La trahison sanctionnée

Manifestation de la Fidesz, principale formation de l'opposition de droite devant le Parlement hongrois, le 1er octobre 2006. 

		(Photo: AFP)
Manifestation de la Fidesz, principale formation de l'opposition de droite devant le Parlement hongrois, le 1er octobre 2006.
(Photo: AFP)
 Les élections locales de dimanche ont provoqué une crise politique en Hongrie. La droite a remporté ce scrutin, pose un ultimatum au Premier ministre socialiste qui refuse de partir. La révélation de ses mensonges sur l’état économique de la Hongrie a provoqué des manifestations quotidiennes depuis deux semaines et explique probablement le résultat de ce scrutin. Le chef du gouvernement va demander un vote de confiance aux parlementaires, en majorité socialistes. Le chef de l’Etat, lui non plus, ne soutient plus son chef de gouvernement.

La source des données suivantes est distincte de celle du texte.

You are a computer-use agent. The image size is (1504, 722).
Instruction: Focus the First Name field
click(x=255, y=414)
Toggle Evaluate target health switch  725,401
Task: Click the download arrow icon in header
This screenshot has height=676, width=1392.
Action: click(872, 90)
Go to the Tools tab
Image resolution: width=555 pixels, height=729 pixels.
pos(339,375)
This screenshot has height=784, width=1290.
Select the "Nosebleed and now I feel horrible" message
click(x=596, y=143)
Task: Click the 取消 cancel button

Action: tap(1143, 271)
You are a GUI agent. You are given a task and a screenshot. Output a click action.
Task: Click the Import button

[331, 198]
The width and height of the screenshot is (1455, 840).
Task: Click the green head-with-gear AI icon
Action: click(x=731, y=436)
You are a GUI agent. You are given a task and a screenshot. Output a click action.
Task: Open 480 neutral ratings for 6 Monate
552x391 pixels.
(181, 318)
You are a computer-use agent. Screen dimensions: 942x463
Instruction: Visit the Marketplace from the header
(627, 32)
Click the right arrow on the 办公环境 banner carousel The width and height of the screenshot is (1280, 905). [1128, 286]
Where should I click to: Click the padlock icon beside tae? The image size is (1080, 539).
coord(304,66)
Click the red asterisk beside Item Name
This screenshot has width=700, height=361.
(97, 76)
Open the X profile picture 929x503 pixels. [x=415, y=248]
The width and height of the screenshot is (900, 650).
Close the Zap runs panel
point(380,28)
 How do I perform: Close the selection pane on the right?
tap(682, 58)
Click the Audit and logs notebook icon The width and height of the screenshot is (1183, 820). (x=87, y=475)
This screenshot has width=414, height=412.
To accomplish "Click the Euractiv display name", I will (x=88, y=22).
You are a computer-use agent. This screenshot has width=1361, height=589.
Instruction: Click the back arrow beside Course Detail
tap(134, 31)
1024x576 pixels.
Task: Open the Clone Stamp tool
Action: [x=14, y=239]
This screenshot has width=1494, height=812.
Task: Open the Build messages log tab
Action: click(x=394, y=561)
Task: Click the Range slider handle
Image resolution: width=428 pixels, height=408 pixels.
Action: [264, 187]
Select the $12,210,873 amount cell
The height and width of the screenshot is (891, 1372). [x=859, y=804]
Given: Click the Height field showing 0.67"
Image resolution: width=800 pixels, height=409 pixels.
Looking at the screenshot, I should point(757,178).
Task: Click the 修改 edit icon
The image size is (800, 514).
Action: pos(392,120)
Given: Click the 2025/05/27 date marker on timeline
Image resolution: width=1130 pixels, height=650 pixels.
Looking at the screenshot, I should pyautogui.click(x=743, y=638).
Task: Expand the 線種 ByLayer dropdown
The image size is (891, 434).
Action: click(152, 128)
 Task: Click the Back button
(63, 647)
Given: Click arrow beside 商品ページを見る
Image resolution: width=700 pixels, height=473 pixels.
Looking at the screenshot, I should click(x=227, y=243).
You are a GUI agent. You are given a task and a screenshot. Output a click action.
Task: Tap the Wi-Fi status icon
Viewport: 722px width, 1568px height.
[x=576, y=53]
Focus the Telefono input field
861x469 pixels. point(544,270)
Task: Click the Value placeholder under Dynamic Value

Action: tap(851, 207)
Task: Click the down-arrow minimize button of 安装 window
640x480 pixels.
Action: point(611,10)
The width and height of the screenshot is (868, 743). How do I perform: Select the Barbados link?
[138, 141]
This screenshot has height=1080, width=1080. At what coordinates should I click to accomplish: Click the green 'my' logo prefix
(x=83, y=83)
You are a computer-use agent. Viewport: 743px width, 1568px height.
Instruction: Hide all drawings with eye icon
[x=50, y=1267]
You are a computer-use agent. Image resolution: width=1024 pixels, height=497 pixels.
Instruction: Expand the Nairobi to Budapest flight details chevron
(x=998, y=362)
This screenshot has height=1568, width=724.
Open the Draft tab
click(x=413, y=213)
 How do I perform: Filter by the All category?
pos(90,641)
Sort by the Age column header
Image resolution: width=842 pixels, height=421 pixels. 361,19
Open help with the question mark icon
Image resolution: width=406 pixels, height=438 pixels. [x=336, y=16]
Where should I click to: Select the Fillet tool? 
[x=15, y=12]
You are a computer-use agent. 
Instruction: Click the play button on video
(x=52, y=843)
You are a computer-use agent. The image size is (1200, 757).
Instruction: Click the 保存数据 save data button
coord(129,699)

Manque de chance pour le Premier ministre socialiste hongrois : les élections locales de dimanche se sont déroulées deux semaines à peine après la révélation d’un scandale le concernant. Pour remporter les élections législatives du printemps dernier, lui, Ferenc Gyurcsany, avait menti sur l’état de santé du pays et avait reporté les mesures d’austérité. Depuis la révélation de ces propos tenus en principe à huis-clos, les habitants de Budapest ont manifesté chaque jour à l’appel des partis de droite et d’extrême droite. Et ces partis d’opposition ont demandé aux électeurs de sanctionner le gouvernement en place à l’occasion du scrutin.

Ses résultats montrent que les Hongrois ont entendu le message puisque le Fidesz, le parti de droite de l’ancien Premier ministre Viktor Orban, a remporté une victoire écrasante. Il a la majorité dans 18 des 20 assemblées départementales. Dans ces assemblées, le score du Fidesz est de 52,62% des suffrages contre 37,73% à la coalition gouvernementale. Le Fidesz est également vainqueur dans 16 des 23 principales villes du pays. Seule la capitale Budapest conserve le même maire, un libéral faisant partie de la coalition gouvernementale. Il s’agit de Gabor Demszky, réélu avec 46,86% des voix contre 45,20% à son opposant de droite.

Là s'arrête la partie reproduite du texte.